_Work item:_ Looking at the entries, how many lines hold the word "axis"? State the number by itself.

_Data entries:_
______
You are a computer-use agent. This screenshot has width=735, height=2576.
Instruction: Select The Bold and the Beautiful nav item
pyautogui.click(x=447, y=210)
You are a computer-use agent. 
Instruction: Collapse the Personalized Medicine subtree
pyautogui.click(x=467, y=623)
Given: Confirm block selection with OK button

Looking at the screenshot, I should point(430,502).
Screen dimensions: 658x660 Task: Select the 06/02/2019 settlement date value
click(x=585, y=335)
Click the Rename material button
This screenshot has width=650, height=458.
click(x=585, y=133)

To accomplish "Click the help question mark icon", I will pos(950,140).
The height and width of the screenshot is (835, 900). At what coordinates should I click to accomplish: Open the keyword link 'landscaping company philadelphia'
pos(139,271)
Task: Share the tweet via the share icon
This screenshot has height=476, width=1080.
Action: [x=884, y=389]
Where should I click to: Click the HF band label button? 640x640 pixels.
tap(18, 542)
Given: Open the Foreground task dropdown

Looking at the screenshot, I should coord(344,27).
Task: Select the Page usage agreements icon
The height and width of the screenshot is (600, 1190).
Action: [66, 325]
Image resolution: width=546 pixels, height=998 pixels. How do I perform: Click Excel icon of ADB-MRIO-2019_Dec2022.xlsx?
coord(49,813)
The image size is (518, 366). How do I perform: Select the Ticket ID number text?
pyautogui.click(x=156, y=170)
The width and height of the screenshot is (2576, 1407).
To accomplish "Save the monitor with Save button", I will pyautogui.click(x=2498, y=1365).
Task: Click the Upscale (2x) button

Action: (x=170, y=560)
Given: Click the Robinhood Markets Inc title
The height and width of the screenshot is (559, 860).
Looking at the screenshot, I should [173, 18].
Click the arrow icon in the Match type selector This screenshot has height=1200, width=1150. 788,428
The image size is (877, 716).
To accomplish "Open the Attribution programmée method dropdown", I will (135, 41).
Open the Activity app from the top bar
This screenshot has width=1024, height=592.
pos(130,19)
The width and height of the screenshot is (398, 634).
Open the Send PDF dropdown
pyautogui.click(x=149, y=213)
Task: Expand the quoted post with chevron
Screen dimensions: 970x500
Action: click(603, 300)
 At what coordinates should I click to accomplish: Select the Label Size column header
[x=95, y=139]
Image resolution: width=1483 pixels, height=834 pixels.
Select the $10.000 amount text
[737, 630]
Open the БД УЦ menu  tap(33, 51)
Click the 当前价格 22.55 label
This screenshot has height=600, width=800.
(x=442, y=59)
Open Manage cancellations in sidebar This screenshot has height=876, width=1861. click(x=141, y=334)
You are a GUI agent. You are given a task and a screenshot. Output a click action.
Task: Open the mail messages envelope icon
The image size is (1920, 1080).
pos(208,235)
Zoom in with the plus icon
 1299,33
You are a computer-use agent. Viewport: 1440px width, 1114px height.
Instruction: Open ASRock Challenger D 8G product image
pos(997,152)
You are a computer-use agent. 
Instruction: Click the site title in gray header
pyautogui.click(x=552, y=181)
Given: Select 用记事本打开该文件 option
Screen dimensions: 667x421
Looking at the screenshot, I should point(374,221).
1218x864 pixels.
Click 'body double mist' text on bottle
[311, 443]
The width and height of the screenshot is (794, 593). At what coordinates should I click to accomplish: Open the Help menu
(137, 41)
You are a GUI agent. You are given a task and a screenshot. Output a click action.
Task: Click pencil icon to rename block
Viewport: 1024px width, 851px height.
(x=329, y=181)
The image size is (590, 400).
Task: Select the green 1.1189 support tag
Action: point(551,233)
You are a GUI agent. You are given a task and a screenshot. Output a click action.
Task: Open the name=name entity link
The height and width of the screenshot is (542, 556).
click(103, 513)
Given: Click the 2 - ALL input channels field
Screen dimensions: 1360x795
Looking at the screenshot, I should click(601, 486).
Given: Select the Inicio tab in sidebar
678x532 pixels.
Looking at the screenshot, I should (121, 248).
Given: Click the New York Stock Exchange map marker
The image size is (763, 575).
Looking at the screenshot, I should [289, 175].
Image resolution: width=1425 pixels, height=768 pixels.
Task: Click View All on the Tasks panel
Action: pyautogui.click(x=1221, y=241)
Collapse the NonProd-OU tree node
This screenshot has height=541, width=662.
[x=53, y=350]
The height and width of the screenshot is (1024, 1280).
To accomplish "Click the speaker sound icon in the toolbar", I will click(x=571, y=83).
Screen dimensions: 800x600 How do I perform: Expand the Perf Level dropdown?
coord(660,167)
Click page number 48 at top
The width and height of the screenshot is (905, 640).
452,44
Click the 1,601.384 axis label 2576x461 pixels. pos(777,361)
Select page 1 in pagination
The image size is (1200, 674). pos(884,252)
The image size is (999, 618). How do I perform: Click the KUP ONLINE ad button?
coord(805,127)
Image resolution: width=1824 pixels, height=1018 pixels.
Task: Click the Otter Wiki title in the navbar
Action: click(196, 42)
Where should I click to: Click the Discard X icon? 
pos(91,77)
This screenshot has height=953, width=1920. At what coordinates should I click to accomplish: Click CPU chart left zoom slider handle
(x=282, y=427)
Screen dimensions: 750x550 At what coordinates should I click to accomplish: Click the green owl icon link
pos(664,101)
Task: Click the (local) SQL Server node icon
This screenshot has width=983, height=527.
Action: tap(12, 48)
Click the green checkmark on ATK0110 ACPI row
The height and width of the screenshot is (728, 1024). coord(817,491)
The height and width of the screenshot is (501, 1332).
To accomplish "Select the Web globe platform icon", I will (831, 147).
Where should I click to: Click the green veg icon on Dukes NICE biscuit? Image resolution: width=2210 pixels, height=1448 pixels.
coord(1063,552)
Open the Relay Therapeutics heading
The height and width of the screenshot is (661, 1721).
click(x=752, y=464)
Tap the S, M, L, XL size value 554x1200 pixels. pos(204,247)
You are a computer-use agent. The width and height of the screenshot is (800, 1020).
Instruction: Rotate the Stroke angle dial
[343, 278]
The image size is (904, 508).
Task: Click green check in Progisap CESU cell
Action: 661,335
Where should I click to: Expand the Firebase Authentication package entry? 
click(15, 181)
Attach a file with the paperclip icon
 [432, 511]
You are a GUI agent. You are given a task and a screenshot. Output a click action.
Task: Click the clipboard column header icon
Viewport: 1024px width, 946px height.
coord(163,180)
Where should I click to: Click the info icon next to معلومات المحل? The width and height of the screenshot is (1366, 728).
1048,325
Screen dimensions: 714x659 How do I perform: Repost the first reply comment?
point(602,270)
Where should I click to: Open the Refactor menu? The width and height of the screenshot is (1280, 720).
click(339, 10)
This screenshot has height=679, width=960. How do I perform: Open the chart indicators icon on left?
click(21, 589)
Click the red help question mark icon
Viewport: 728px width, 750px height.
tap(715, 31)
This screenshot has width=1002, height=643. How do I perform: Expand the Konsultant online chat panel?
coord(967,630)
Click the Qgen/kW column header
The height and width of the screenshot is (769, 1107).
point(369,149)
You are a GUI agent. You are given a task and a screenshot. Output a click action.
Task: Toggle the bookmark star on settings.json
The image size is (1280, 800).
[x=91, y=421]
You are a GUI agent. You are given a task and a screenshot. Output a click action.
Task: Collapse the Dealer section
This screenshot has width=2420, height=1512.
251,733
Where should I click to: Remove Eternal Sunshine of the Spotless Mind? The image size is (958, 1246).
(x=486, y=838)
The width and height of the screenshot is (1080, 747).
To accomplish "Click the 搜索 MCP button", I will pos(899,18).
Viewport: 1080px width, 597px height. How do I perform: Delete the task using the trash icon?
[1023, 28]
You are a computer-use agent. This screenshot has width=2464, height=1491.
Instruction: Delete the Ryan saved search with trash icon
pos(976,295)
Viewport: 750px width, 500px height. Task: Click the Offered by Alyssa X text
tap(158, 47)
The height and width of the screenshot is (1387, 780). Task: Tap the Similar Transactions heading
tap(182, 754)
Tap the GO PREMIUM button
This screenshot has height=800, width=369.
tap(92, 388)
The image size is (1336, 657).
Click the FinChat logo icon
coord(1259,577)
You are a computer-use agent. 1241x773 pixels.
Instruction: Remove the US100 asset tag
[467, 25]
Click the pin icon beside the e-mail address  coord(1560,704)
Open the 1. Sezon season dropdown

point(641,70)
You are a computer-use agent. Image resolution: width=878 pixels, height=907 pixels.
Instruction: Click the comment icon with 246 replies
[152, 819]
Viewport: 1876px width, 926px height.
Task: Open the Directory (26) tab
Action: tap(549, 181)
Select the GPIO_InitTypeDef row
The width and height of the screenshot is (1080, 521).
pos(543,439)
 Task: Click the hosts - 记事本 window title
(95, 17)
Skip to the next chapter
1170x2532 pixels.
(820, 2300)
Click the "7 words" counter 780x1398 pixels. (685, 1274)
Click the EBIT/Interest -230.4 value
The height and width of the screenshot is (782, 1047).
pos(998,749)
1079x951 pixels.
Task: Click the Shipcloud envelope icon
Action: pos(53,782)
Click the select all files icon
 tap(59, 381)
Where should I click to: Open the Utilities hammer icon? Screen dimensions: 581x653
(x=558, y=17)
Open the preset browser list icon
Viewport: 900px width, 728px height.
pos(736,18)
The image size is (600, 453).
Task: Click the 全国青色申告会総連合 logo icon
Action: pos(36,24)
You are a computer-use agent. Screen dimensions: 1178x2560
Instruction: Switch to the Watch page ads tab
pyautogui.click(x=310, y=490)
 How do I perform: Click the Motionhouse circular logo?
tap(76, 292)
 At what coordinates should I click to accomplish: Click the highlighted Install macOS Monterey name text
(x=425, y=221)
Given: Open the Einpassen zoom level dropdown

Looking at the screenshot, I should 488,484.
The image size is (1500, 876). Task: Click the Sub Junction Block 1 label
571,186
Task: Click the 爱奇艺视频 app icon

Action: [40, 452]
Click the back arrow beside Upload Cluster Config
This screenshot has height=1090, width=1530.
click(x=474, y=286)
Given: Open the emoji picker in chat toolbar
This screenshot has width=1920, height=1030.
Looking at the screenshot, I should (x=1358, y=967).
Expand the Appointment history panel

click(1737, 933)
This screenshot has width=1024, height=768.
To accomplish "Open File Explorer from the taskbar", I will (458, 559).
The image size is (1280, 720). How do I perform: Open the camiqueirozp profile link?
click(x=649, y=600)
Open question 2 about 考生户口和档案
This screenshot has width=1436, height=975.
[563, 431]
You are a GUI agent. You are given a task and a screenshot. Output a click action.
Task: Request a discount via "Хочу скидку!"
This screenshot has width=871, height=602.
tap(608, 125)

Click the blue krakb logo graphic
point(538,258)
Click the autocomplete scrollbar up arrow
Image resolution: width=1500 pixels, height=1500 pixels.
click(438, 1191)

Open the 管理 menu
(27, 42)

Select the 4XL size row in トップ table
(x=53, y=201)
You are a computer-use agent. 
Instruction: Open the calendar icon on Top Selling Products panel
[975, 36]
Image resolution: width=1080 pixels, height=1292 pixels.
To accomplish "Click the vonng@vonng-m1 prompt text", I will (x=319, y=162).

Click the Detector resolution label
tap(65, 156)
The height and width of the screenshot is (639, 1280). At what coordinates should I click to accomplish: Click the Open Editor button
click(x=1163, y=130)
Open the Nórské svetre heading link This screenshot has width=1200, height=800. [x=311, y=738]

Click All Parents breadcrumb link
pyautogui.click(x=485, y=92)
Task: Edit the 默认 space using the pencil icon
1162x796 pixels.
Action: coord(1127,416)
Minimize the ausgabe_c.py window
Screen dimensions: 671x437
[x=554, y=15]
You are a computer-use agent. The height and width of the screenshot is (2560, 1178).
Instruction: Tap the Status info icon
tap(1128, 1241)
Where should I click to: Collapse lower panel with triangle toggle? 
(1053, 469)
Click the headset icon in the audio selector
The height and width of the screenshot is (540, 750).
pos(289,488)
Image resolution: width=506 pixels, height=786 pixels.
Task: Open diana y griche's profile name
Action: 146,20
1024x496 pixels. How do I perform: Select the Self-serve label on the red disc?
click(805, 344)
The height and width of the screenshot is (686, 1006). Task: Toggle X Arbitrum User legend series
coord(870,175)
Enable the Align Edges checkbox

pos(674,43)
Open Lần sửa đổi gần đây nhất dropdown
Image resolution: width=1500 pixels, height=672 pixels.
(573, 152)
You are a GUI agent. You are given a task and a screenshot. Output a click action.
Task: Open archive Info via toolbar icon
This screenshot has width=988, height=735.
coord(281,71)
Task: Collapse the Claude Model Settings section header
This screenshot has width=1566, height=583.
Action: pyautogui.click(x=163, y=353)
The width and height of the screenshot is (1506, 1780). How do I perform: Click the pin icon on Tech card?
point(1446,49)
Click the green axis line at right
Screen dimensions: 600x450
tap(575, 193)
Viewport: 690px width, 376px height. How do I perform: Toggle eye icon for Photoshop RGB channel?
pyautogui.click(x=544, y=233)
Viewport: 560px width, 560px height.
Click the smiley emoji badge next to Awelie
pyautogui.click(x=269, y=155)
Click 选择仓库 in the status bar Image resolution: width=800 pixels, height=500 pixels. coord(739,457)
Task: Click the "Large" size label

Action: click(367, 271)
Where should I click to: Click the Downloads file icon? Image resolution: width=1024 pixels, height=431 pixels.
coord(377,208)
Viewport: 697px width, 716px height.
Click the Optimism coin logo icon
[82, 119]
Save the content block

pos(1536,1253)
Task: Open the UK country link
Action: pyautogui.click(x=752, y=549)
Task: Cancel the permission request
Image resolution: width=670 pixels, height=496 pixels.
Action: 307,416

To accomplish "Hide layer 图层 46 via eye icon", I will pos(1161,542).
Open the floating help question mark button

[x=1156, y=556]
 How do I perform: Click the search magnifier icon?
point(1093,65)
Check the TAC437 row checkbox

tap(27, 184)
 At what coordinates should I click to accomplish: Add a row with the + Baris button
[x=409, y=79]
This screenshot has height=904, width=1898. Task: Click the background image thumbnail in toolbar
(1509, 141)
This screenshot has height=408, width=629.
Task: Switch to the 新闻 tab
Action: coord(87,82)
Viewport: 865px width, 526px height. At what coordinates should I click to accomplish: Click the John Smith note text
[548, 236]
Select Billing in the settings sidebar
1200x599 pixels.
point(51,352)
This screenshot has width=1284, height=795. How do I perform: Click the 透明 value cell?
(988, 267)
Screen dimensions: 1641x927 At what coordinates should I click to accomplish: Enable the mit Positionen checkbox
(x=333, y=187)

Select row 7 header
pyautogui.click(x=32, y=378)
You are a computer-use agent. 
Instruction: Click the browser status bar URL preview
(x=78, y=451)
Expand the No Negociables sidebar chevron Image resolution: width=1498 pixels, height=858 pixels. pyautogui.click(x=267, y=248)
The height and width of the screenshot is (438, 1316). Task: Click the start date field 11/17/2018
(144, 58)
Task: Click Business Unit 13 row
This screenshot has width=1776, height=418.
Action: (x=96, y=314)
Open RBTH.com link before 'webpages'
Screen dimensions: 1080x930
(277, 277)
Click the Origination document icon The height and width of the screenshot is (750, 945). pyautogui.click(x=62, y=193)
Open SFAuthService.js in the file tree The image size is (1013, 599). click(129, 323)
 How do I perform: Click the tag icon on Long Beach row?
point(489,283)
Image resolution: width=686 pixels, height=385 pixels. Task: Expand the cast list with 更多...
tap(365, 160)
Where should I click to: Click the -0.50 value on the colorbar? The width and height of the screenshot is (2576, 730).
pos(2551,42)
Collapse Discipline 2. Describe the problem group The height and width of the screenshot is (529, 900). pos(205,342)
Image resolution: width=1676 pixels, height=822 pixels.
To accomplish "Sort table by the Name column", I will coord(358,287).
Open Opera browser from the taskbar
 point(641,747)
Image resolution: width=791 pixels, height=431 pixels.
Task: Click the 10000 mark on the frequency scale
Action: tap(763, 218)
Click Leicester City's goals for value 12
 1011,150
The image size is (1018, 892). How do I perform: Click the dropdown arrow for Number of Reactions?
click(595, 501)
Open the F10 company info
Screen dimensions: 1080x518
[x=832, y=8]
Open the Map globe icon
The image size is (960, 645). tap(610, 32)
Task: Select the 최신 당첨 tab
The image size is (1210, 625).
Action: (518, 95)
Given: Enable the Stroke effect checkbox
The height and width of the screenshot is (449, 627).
______
_Output of the task:_ 2